Fashion Designer Kenzo Takada Has Died from COVID-19 Complications

Kenzo Takada, Japanese designer and founder of the global fashion brand Kenzo, has died from complications related to the coronavirus on Sunday (Oct. 4). He was 81.

The sad news was announced by a spokesperson for Takada's home and lifestyle brand K-3, which launched just last year. "It is with immense sadness that the brand K-3 announces the loss of its celebrated artistic director, Kenzo Takada. The world-renowned designer passed away on October 4th, 2020 due to COVID-19 related complications at the age of 81 at the American Hospital, in Neuilly-sur-Seine, France," a statement read, according to CNN.

Kenzo Takada

Takada's death comes 50 years after founding his label Jungle Jap, which later became known as Kenzo. He launched his first collection of designs swathed in bold colors and mismatched patterns in Paris during the 1970s, and he went on to open a flagship store in the city's Place des Victoires six years later.

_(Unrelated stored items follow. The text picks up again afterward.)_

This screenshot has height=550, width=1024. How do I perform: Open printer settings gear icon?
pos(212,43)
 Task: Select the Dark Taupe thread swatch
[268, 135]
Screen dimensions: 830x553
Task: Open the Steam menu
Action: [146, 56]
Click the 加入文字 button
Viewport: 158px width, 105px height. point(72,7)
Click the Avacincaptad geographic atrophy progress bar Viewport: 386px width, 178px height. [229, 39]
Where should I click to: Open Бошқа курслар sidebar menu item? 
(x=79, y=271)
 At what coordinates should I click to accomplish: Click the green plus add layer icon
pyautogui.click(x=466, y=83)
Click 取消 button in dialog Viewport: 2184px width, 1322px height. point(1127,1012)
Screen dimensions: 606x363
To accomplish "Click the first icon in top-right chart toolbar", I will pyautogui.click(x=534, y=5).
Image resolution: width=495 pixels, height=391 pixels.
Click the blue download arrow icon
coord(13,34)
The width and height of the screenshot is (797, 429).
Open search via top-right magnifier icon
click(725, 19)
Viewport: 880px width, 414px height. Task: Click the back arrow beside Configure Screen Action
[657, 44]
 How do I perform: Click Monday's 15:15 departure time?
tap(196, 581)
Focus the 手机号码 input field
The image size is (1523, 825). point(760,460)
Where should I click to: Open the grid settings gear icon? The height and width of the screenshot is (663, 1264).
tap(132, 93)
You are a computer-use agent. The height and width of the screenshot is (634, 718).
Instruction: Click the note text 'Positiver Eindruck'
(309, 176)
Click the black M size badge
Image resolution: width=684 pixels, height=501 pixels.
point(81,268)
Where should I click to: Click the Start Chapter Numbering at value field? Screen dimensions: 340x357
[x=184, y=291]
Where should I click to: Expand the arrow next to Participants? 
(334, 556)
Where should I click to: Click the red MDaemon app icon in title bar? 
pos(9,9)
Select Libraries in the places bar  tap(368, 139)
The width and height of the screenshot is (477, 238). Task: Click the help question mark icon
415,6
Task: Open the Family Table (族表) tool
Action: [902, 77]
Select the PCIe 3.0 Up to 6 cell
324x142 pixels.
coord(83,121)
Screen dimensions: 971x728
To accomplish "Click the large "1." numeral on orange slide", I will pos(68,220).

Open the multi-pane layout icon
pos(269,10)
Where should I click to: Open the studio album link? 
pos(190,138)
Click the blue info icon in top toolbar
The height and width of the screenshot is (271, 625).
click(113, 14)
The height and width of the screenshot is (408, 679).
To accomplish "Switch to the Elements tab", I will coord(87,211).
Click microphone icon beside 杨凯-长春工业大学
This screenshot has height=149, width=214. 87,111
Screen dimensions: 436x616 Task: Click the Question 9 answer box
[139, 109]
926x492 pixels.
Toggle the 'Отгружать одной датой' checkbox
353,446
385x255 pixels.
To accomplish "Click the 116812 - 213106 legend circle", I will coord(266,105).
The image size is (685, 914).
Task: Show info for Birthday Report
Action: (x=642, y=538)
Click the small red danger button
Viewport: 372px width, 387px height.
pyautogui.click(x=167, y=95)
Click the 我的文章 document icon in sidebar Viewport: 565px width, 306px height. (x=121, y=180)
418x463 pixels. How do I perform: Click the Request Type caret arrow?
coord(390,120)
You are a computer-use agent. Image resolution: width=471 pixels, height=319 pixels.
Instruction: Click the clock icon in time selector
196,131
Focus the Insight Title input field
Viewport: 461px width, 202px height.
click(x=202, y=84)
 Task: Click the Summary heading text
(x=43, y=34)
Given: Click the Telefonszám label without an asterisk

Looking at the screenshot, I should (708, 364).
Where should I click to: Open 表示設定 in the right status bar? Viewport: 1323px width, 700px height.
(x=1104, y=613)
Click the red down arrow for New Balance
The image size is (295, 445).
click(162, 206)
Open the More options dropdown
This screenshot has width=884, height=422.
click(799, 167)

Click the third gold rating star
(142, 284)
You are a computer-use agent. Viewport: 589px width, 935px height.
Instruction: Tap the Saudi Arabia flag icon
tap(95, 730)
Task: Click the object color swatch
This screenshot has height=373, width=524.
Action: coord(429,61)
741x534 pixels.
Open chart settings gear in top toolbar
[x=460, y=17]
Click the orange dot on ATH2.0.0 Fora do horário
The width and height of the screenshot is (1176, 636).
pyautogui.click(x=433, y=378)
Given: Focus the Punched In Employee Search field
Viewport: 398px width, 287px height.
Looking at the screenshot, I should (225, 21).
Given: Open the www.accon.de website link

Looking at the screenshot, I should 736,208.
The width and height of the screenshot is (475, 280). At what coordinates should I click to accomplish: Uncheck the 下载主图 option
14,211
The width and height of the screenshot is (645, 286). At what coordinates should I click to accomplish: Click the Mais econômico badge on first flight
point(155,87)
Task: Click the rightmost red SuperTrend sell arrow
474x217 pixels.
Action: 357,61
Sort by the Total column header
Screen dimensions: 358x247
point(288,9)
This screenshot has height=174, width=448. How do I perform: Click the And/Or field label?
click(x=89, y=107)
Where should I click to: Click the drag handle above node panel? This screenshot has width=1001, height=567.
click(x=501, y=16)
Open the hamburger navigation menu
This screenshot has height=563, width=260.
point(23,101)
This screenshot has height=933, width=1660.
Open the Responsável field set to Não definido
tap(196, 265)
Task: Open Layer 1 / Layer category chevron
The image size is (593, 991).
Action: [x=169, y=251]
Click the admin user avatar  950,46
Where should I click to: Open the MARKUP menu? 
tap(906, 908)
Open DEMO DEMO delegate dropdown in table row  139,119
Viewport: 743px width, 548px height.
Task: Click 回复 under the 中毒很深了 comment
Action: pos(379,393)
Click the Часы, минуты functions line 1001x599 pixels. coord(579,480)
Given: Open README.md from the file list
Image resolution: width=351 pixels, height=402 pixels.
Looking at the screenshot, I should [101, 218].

In 1993, Takada's fashion empire — which also consisted of fragrance and menswear lines — was acquired by luxury conglomerate LVMH Moët Hennessy Louis Vuitton. He left the brand in 1999, but continued to lend his support to the creative departments.

“I was a fan of the brand in the Seventies when he started. I think he was a great designer,” said Sidney Toledano, chairman and chief executive officer of LVMH Fashion Group in an interview with WWD. “I’m very sad. He was a great guy.” The trailblazing designer attended the debut show of new creative director Felipe Oliveira Baptista in February, but was too ill to make it to last week's spring 2021 runway.